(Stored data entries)
-=-=-=-=-
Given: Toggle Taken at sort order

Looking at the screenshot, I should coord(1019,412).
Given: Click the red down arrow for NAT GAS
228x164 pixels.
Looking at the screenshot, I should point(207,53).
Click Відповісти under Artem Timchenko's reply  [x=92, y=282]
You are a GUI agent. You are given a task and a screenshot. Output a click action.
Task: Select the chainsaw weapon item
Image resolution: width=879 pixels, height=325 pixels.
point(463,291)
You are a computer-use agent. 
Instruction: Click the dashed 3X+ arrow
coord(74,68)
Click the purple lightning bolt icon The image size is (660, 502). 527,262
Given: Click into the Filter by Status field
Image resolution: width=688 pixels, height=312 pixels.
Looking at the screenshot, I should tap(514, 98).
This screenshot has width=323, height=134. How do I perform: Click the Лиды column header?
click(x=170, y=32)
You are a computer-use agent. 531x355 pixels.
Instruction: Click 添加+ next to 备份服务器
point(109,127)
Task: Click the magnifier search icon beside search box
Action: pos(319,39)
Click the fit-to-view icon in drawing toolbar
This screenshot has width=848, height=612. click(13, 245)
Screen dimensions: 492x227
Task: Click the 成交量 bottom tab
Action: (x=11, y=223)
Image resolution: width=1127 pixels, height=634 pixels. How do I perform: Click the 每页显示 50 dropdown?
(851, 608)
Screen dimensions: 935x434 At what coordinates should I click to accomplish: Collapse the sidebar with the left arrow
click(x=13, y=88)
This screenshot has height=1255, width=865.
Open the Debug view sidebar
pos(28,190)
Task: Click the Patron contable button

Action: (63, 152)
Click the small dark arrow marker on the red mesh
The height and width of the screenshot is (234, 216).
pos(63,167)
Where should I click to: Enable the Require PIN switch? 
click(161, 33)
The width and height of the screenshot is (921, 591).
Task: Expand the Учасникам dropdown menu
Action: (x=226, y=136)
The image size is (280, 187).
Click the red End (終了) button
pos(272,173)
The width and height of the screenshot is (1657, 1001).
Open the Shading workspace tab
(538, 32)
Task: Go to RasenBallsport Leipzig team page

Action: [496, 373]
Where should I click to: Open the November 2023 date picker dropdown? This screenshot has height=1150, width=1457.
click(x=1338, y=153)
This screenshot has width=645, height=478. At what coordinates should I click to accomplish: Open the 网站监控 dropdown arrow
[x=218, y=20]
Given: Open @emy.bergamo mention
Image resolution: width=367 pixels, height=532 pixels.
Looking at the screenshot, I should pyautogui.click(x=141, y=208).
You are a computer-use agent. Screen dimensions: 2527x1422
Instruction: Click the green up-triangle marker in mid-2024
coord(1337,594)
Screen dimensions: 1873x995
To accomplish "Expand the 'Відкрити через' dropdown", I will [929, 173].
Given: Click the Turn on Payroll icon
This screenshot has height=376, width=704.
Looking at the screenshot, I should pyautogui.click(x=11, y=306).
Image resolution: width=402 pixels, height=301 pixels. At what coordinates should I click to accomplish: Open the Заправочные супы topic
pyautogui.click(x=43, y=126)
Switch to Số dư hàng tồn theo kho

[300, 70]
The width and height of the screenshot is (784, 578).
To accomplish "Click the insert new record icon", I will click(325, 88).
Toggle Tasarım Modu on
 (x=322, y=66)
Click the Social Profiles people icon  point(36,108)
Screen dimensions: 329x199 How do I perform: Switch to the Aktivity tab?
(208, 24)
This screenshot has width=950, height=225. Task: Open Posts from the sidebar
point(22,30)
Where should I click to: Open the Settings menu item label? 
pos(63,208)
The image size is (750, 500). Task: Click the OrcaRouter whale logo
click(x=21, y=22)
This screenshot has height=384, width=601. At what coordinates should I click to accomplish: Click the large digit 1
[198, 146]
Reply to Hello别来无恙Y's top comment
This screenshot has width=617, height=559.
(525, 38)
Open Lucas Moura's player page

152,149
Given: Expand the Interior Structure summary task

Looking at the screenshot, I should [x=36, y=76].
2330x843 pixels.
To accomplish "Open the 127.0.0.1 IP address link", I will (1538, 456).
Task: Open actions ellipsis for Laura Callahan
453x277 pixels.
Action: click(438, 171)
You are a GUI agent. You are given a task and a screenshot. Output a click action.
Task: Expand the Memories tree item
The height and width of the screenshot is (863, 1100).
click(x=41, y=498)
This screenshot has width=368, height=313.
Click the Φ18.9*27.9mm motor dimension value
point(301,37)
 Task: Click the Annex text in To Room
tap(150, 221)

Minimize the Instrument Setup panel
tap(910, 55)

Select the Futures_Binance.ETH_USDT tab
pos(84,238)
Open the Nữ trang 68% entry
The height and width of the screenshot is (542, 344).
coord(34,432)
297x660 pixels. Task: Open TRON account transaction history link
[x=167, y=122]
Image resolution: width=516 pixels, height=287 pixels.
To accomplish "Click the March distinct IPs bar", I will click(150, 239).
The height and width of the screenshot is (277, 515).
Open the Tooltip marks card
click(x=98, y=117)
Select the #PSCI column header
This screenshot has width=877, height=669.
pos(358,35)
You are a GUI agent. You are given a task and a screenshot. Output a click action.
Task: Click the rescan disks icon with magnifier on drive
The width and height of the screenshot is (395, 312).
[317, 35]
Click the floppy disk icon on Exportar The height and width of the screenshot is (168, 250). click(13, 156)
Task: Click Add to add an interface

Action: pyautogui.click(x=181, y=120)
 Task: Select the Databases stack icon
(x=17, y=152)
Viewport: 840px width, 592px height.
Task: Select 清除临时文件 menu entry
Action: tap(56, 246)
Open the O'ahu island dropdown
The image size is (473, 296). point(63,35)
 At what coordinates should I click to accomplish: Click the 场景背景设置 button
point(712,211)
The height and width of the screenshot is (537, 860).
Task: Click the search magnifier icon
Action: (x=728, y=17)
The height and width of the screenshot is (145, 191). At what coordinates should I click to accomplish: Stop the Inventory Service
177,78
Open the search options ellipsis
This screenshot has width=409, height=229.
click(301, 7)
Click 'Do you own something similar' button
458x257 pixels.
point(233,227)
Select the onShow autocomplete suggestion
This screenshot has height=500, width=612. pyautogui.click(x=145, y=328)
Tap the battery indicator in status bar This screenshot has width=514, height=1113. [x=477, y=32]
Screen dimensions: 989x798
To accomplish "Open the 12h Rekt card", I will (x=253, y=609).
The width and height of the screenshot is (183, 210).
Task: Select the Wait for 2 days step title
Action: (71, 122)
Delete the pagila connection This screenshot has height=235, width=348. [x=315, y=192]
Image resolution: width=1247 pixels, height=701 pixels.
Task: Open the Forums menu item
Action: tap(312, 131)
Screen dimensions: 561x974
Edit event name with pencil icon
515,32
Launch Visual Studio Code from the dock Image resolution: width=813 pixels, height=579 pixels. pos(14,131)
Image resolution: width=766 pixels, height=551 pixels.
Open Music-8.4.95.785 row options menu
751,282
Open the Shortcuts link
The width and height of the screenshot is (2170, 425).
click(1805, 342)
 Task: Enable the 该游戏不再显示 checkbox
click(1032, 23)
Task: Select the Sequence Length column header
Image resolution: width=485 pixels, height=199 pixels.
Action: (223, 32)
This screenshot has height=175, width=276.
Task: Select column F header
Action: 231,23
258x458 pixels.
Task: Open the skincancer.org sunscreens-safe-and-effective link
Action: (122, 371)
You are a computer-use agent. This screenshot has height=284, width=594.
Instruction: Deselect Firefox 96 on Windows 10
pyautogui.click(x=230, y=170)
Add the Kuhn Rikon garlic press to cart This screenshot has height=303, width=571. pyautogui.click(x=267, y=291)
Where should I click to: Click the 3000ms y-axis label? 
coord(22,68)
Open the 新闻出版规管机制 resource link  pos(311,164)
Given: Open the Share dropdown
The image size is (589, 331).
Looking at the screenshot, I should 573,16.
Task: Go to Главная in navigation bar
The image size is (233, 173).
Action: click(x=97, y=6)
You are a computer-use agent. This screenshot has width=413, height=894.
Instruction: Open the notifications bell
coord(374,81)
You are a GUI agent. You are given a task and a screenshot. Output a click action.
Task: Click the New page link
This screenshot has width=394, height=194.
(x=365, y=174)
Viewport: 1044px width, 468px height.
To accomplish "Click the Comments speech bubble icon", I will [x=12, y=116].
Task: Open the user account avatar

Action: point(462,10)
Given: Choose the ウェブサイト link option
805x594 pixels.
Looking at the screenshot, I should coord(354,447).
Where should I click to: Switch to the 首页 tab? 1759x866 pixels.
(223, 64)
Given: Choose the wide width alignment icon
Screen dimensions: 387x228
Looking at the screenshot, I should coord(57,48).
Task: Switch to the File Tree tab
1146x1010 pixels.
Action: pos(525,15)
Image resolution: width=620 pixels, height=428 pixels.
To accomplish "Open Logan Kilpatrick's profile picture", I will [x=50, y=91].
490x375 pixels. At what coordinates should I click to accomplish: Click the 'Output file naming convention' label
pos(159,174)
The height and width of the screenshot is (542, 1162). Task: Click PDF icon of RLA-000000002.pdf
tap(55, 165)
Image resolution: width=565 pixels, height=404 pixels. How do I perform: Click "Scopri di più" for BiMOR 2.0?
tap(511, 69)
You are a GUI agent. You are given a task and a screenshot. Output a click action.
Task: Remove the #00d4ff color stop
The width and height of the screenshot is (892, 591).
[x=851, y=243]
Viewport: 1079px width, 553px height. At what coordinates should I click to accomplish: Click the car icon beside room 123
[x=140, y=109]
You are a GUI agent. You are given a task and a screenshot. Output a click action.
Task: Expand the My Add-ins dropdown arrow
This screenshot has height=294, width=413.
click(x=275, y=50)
-=-=-=-=-
Problem to work on
Among the entries, copy every line containing the word "Choose".

Written answer
Given: Choose the ウェブサイト link option
Given: Choose the wide width alignment icon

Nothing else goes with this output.